● TASK PROMPT:
Reproduce exactly the lines below from the one containing "You are a computer-use agent. The" through the one containing "You are a computer-use agent. 567x267 pixels.", including both, and nothing else.

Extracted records

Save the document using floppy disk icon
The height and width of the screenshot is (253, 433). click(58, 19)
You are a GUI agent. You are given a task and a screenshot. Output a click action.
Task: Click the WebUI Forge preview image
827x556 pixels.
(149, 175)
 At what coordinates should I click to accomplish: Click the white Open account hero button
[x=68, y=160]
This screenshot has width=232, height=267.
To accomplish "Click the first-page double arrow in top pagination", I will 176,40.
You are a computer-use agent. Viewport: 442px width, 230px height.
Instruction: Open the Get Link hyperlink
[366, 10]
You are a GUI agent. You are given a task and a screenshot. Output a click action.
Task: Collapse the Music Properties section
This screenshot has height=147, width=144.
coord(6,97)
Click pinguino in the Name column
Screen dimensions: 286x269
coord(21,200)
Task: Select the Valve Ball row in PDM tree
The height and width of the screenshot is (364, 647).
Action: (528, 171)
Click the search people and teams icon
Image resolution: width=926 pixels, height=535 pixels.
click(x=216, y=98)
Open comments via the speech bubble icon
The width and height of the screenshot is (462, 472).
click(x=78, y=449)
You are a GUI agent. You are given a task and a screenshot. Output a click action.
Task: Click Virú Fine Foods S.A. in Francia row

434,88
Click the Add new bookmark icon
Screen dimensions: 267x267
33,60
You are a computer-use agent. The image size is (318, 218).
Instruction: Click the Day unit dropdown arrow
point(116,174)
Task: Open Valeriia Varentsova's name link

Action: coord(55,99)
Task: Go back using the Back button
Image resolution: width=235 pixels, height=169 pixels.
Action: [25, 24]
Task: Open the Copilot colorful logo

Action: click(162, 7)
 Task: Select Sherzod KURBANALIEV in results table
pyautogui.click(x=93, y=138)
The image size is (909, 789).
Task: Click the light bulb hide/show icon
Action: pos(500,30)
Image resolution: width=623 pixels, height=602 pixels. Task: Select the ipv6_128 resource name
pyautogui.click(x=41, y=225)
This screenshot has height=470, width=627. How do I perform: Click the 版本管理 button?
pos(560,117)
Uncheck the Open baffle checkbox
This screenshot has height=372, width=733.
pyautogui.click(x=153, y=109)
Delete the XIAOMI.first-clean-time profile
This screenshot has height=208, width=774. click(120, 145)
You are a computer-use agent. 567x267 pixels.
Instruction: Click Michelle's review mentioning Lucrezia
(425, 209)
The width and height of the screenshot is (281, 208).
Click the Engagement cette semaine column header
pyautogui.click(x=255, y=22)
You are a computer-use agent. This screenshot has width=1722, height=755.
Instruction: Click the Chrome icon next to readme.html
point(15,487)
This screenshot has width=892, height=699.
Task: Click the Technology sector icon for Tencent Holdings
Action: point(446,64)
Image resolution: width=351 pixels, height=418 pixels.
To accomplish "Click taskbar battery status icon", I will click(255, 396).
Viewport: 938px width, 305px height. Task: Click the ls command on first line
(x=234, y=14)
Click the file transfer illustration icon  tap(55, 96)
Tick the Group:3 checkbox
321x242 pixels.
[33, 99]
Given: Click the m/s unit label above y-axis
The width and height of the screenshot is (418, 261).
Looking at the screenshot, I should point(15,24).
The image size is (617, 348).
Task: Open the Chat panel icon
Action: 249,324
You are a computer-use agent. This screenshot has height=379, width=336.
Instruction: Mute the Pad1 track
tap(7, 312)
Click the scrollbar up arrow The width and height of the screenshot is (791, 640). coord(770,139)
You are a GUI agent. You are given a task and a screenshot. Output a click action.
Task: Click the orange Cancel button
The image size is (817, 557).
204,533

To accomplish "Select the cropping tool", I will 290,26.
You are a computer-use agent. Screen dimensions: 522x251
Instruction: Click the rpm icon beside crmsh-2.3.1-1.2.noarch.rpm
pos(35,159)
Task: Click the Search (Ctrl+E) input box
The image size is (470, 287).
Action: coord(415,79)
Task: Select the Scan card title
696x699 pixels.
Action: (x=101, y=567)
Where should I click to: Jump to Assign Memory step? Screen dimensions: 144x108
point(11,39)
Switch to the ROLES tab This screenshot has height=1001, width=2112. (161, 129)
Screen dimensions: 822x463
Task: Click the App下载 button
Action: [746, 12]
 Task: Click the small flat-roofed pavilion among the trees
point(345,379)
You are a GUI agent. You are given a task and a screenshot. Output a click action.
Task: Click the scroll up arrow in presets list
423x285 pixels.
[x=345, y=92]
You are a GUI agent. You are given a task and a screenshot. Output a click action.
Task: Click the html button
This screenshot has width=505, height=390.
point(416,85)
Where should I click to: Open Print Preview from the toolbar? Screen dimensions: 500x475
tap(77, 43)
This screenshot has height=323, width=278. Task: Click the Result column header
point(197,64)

● SOLUTION BELOW:
You are a computer-use agent. The image size is (318, 218).
Instruction: Click the Day unit dropdown arrow
point(116,174)
Task: Open Valeriia Varentsova's name link

Action: coord(55,99)
Task: Go back using the Back button
Image resolution: width=235 pixels, height=169 pixels.
Action: [25, 24]
Task: Open the Copilot colorful logo

Action: click(162, 7)
 Task: Select Sherzod KURBANALIEV in results table
pyautogui.click(x=93, y=138)
The image size is (909, 789).
Task: Click the light bulb hide/show icon
Action: pos(500,30)
Image resolution: width=623 pixels, height=602 pixels. Task: Select the ipv6_128 resource name
pyautogui.click(x=41, y=225)
This screenshot has height=470, width=627. How do I perform: Click the 版本管理 button?
pos(560,117)
Uncheck the Open baffle checkbox
This screenshot has height=372, width=733.
pyautogui.click(x=153, y=109)
Delete the XIAOMI.first-clean-time profile
This screenshot has height=208, width=774. click(120, 145)
You are a computer-use agent. 567x267 pixels.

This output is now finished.